Um pastor de Tennessee foi condenado a prisão perpétua por estupro de menor. Sua esposa também foi considerada culpada por facilitar o abuso, segundo autoridades locais. O julgamento ocorreu no Condado de Rutherford, em Murfreesboro, e resultou em várias condenações.
Benjamin Garlick, de trinta e cinco anos, foi considerado culpado de sete acusações de estupro agravado de criança, seis de agressão sexual agravada, uma de solicitação de exploração sexual de menor e duas violações da Lei de Proteção à Criança de Tennessee. O juiz do Tribunal de Circuito, Barry Tidwell, sentenciou Garlick à prisão perpétua sem possibilidade de liberdade condicional pelas condenações de estupro agravado.
Shaantal Garlick, de trinta e dois anos, foi condenada por duas acusações de facilitação de estupro agravado de criança e duas de negligência agravada de criança. A sentença dela também está marcada para o dia 10 de novembro. A investigação começou em agosto de dois mil e vinte e três, quando a Unidade de Vítimas Especiais do Departamento de Polícia de Murfreesboro iniciou o inquérito.
As autoridades informaram que o abuso ocorreu ao longo de vários anos e que, durante as investigações, foram identificadas duas vítimas adicionais. Os investigadores concluíram que Shaantal Garlick negligenciou intencionalmente uma vítima, afetando sua saúde e bem-estar, além de auxiliar no abuso sexual.

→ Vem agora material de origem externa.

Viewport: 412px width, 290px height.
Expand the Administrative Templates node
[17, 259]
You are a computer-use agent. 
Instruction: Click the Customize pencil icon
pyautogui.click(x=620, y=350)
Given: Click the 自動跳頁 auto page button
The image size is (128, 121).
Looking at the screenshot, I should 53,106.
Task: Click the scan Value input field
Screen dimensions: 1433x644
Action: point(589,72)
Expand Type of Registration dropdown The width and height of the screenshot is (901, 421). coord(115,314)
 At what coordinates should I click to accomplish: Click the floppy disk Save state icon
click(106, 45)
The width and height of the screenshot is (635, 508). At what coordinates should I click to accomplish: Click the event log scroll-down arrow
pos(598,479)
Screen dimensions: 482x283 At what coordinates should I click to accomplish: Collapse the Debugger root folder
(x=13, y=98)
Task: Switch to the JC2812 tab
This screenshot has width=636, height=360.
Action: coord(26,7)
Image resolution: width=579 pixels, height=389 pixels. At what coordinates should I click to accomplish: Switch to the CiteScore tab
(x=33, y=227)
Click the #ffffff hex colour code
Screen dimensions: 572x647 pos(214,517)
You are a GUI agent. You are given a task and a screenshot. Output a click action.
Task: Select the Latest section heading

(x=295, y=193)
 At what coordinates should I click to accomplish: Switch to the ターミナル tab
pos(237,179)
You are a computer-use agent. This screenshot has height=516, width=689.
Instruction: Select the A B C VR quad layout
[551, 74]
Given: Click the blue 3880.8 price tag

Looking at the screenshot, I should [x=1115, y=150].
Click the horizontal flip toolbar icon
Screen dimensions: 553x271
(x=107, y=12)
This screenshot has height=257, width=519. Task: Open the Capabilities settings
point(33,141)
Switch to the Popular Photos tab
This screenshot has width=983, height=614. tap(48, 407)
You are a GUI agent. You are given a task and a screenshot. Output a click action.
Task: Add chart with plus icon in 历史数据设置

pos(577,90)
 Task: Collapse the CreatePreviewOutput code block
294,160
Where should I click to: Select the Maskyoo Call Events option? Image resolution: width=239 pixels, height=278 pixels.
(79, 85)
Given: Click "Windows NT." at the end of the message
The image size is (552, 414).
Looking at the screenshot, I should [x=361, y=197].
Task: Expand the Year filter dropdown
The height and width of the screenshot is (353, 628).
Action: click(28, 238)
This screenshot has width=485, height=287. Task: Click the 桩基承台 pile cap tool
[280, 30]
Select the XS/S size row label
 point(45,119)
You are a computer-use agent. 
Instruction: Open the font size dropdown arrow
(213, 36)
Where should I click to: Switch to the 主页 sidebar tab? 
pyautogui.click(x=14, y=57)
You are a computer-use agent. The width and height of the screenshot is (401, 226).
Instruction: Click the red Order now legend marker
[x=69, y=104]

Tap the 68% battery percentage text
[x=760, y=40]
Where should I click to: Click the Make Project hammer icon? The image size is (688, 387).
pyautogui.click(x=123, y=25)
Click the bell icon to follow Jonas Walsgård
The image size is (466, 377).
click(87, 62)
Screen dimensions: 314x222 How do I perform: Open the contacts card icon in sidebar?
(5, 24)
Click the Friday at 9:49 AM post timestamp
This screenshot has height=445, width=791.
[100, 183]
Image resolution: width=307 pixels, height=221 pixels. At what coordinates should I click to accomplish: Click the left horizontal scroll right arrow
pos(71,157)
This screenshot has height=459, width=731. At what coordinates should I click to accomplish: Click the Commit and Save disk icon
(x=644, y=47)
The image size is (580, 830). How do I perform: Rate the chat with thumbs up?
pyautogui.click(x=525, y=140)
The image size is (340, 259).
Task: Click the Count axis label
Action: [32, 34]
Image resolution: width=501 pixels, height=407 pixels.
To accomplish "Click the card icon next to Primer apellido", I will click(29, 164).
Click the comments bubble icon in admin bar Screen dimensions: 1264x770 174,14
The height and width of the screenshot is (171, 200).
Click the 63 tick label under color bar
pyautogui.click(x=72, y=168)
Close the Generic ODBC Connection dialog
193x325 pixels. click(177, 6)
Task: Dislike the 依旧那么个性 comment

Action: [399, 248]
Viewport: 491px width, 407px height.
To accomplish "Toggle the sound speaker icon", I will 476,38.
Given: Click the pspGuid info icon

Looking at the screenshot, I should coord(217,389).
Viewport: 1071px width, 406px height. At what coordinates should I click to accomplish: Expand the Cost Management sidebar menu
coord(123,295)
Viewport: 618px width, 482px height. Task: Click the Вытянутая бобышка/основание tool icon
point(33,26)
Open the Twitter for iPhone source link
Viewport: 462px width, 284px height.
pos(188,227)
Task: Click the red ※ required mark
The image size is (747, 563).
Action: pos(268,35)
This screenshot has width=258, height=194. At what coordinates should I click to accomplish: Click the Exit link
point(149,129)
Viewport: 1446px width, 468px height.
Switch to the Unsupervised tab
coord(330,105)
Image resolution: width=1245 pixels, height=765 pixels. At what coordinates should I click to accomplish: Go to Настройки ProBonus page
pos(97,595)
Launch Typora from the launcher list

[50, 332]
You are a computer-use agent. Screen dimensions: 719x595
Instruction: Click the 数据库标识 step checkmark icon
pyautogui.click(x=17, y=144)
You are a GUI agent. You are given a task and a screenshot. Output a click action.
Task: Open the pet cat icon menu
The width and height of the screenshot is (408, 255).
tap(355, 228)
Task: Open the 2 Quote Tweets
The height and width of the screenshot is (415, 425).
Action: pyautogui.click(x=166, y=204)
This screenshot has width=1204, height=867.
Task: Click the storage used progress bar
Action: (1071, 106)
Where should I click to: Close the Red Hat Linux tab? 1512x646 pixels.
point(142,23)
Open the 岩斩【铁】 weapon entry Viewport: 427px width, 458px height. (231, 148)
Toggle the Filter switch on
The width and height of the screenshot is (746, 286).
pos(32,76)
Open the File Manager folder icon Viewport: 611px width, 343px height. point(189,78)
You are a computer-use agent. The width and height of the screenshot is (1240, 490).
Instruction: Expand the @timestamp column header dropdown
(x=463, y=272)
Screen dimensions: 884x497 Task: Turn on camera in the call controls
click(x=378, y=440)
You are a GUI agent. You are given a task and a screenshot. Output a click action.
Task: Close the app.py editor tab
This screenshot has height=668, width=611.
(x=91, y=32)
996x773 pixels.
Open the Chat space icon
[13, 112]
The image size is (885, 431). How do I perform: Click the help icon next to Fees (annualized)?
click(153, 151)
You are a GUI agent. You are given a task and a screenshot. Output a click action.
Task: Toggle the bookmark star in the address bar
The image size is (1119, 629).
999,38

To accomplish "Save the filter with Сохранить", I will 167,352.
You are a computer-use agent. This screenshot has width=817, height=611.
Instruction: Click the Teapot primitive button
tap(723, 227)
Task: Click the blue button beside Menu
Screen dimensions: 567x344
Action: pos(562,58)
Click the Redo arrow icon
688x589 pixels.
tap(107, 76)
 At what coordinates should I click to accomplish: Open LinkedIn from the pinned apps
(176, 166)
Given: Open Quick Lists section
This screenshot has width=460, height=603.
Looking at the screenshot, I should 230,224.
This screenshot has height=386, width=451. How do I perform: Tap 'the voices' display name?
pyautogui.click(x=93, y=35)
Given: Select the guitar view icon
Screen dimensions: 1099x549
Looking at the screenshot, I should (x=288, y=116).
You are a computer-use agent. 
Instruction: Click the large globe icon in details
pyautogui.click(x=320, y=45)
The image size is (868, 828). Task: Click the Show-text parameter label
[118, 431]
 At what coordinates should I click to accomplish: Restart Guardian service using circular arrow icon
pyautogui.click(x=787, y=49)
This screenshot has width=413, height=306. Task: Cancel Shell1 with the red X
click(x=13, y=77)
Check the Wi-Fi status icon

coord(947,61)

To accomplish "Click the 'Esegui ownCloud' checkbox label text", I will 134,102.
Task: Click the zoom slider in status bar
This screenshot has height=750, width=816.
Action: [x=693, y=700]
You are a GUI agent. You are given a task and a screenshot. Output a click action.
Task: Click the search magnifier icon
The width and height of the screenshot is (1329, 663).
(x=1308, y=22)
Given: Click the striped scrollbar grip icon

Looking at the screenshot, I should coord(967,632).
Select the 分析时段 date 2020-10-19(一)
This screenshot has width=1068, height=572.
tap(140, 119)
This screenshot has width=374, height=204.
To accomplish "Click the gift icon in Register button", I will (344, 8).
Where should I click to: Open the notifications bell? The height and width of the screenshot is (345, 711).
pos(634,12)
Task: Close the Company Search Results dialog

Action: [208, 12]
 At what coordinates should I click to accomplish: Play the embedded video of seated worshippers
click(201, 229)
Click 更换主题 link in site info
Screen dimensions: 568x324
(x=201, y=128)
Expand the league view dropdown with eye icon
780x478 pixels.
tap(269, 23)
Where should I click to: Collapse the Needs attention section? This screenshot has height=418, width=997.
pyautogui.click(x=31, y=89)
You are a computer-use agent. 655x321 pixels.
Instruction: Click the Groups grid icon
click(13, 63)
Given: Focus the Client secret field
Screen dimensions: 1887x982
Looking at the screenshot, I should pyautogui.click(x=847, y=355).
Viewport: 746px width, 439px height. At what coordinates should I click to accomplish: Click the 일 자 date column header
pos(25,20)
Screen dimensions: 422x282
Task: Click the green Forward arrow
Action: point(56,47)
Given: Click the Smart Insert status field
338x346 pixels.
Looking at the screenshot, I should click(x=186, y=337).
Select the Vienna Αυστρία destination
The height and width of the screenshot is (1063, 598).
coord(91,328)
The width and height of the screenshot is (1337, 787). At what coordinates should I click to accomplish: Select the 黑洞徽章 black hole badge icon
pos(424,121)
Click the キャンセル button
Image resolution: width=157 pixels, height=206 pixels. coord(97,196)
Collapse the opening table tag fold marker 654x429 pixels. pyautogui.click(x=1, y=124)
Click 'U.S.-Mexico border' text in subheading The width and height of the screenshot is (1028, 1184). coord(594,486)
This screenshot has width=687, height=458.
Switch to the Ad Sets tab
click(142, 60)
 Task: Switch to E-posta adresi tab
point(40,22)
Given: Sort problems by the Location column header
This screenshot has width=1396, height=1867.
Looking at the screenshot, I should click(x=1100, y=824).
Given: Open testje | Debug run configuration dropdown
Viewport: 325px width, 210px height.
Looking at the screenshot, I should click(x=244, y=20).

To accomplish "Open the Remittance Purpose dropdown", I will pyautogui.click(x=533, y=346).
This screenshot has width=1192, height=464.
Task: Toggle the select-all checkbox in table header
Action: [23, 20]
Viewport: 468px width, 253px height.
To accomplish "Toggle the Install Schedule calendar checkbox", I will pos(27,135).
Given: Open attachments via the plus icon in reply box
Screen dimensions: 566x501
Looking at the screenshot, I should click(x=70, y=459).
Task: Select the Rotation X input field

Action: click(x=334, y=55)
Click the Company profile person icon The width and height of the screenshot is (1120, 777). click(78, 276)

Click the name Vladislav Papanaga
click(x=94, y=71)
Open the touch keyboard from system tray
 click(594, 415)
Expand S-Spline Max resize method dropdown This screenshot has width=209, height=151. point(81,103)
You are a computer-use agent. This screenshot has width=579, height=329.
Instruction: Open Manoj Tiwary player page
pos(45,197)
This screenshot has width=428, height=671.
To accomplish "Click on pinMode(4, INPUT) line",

Fora do tribunal, o pastor viajava pelo país como ministro, focando na comunidade hispânica. O casal ajudava a administrar um ministério chamado La Espada, em Murfreesboro. Ambos foram detidos em setembro de dois mil e vinte e três, e o caso foi reindiciado por um júri do Condado de Rutherford em março de dois mil e vinte e quatro.